Data collection and follow-up

Data are collected at baseline and again at the 6-month follow-up, which corresponds to a typical visit interval in our clinic, though some patients had additional visits during the trial period depending on clinical needs. In-person visits are preferred, though telemedicine visits are permitted. Data collected during visits include patient and caregiver interviews, medication records, and standardized assessments. Each visit is extended approximately five additional minutes to complete the consent process, randomization, and outcome measures. The NPI-Q is typically completed by the caregiver while other clinical activities, such as the neurological exam or prescription management, are underway. If caregivers are not physically present, the clinician or a research coordinator can collect the NPI-Q data by phone. Patients who do not return for an in-person visit during the follow-up period are contacted by phone to obtain outcome data. For phone or telemedicine follow-ups, the motor examination (MDS-UPDRS Part III) is not performed. Treating clinicians were individually trained by the principal investigator (PI) on the study protocol and assessments. A research coordinator trained in the study is available to assist upon request. The PI oversees data quality throughout the study. Some data are extracted from the electronic medical record (EMR) by the research team, including race and ethnicity, which are reported by participants and recorded in the EMR.

Demographics comparison

The overall cohort of PwP included all patients seen in the UTHSCSA Neurology Clinic with an International Classification of Disease (ICD-10) code for PD. Electronic medical records were reviewed for PD diagnosis confirmation, and PwP were included in this cohort if they first saw a movement disorders specialist at UTHSCSA between 2014, when the Movement Disorders Clinic was established, and 2022, when the cohort was created.

The pragmatic trial cohort is compared with participants enrolled in concurrent explanatory RCTs for people with PD and/or DLB within the Movement Disorders Division at our center. Participants are considered retained if they enrolled in the study and have either completed the study or remain in the study, as opposed to those who screen failed, terminated the study early, or died.

Statistical analysis

A prior retrospective comparison of quetiapine and pimavanserin estimated an effect size of 0.58 for psychosis outcomes46. Based on this estimate, a two-tailed α of 0.05, and 80% power, a total sample size of 94 participants (47 per arm) was calculated using a standard two-sample comparison of means. Because this power analysis was derived from retrospective data and therefore represents an imperfect estimate of the true effect size, an interim analysis has been planned for once 60 participants enrolled, including a repeat power calculation if the primary endpoint has not yet been reached.

Descriptive statistics were used to characterize the participants. Chi-squared tests were used to compare categorical variables between groups, except for comparison between trial participants with the overall clinic cohort, for which a chi-squared goodness-of-fit test was used.

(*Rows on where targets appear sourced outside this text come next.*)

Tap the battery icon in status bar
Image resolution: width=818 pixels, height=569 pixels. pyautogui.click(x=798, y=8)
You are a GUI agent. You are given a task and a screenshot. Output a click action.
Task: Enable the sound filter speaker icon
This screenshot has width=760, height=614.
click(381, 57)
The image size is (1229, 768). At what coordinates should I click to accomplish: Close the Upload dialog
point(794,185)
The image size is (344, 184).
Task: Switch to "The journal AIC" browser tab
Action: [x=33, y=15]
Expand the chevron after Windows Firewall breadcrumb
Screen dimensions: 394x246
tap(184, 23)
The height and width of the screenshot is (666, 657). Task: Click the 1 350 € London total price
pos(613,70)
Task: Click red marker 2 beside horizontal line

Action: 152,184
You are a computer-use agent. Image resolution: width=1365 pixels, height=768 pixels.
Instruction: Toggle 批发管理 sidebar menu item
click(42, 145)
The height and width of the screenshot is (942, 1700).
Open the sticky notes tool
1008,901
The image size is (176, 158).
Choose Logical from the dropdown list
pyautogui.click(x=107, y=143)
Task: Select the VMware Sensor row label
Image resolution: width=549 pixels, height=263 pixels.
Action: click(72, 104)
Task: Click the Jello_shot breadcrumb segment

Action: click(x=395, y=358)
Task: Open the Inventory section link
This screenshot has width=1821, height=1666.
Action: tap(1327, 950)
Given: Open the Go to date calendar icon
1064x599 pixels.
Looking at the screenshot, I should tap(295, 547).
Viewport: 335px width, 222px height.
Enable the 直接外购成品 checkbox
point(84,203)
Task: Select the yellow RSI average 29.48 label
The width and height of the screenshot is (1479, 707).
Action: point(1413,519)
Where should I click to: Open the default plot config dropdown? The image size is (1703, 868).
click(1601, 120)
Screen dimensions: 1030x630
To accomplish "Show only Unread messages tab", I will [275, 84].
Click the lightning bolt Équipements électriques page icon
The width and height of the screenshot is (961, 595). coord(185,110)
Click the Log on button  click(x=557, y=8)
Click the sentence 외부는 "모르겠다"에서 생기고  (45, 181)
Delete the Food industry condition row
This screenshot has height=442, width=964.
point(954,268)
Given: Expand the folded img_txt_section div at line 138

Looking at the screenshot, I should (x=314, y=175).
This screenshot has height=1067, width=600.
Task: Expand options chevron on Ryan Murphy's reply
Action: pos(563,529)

Planned analyses for the trial outcomes include t-tests for continuous variables with normally distributed data, Wilcoxon rank-sum tests for non-normally distributed continuous data, and chi-squared tests for categorical variables, to compare characteristics between groups. Data will be analyzed on an intention to treat basis, with missing data omitted. Multivariable generalized linear models (or parametric lifetime model for medication discontinuation) with suitable outcome distributions will be used to compare treatment effects adjusting for covariates. Sensitivity analyses will be conducted to assess estimation biases.